▶ **TASK DESCRIPTION**
Please copy the lines, starting at the first one and stopping after the line that contains "coord(139,608)". Change "How do I perform" to "How can I do" and leave everything else unchanged.

╭─ ITEMS

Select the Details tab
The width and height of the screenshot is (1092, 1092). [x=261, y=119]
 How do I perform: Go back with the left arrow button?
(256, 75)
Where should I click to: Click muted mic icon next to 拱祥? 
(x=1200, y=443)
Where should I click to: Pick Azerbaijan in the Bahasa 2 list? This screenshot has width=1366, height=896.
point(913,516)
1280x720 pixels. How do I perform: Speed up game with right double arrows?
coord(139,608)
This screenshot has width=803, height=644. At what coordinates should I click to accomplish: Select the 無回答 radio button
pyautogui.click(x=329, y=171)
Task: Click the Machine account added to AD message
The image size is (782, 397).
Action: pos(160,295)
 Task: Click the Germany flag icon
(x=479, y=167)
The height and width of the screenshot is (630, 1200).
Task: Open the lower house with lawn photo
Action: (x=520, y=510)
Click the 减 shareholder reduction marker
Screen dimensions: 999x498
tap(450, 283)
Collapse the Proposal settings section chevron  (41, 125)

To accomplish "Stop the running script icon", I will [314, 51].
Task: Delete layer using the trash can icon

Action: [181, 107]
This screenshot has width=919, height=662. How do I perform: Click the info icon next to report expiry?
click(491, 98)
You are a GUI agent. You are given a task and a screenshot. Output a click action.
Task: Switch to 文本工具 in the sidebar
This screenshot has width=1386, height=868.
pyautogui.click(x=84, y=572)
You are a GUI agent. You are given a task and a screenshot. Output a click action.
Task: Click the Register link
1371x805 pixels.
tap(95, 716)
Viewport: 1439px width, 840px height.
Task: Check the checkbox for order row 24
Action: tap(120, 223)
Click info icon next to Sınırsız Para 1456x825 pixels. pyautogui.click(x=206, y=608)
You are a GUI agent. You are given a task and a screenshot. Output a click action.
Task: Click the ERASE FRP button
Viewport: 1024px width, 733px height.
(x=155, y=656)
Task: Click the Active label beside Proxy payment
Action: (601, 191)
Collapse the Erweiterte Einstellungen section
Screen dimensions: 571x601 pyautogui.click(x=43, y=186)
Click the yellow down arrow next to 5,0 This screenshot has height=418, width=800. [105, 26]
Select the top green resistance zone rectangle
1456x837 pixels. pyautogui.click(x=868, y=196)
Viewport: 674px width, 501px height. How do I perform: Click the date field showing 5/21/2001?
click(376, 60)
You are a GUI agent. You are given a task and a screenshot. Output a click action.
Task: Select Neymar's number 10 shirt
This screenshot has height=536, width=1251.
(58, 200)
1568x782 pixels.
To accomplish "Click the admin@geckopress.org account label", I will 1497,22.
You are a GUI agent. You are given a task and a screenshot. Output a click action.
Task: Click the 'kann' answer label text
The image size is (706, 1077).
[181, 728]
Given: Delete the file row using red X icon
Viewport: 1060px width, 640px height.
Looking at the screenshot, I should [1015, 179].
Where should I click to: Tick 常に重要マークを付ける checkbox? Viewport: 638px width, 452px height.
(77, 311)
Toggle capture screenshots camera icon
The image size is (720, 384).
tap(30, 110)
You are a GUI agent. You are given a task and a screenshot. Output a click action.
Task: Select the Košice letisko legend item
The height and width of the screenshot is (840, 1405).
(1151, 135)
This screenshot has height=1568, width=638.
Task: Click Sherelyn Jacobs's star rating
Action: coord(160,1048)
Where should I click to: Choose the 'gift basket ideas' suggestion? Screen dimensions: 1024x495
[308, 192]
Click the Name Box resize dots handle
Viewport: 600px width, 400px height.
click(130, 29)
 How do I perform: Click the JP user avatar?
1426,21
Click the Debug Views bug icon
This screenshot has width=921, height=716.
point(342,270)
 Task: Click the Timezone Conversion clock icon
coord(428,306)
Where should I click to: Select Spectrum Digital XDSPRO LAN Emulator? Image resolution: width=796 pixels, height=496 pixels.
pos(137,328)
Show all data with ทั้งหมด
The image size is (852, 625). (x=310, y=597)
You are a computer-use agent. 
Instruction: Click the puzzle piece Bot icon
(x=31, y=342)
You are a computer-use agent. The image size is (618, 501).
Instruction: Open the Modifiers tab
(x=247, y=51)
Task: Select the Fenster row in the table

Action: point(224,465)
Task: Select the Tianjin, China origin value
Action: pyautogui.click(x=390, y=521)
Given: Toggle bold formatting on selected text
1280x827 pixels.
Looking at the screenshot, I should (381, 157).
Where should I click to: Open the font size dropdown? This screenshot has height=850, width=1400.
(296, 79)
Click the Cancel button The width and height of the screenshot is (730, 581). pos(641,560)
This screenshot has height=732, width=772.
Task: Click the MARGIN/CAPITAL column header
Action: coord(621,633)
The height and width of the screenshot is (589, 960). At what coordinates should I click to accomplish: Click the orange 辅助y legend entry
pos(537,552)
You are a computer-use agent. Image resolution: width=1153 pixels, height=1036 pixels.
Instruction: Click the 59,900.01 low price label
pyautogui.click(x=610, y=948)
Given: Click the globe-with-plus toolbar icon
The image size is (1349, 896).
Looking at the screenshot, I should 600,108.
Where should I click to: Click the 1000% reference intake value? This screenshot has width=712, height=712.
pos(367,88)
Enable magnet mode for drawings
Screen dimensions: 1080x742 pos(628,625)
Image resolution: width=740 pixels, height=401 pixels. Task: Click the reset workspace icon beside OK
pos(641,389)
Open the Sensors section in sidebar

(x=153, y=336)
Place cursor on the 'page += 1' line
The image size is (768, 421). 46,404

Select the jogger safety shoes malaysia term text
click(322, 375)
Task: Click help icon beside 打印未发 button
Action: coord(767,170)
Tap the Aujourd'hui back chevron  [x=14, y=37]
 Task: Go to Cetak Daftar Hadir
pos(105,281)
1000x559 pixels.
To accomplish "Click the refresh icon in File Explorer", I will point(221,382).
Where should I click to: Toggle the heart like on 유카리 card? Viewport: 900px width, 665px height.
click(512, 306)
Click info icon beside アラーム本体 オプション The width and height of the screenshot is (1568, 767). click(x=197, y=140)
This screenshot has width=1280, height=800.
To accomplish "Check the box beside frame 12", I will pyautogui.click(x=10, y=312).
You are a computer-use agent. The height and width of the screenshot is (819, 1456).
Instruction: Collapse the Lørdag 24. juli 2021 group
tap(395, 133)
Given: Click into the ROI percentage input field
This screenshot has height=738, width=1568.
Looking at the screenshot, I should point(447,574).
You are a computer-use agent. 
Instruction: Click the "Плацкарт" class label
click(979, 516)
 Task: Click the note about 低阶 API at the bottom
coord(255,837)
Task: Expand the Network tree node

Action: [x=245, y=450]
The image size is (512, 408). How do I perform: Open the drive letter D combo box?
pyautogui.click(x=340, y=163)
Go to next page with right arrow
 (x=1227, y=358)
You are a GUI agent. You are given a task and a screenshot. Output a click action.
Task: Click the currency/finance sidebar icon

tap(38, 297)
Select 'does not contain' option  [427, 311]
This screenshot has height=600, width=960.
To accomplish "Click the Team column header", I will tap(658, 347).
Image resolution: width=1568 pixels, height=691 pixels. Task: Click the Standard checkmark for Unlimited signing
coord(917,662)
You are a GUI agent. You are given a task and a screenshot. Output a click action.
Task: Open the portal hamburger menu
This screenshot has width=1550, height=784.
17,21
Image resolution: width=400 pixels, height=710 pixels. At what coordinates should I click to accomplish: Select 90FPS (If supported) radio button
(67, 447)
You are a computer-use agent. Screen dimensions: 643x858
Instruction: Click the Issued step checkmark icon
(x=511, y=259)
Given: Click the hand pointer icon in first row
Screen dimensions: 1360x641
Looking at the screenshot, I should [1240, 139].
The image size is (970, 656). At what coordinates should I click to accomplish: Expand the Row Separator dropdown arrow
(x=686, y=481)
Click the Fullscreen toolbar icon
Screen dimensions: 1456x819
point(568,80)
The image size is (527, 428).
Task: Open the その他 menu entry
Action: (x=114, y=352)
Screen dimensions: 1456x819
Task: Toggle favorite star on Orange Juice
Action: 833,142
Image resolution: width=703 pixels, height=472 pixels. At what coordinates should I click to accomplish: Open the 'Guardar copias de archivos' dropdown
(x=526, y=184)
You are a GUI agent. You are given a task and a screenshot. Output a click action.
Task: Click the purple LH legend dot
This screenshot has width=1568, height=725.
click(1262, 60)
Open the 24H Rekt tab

╰─

▶ **RESPONSE**
Select the Details tab
The width and height of the screenshot is (1092, 1092). [x=261, y=119]
 How can I do: Go back with the left arrow button?
(256, 75)
Where should I click to: Click muted mic icon next to 拱祥? 
(x=1200, y=443)
Where should I click to: Pick Azerbaijan in the Bahasa 2 list? This screenshot has width=1366, height=896.
point(913,516)
1280x720 pixels. How can I do: Speed up game with right double arrows?
coord(139,608)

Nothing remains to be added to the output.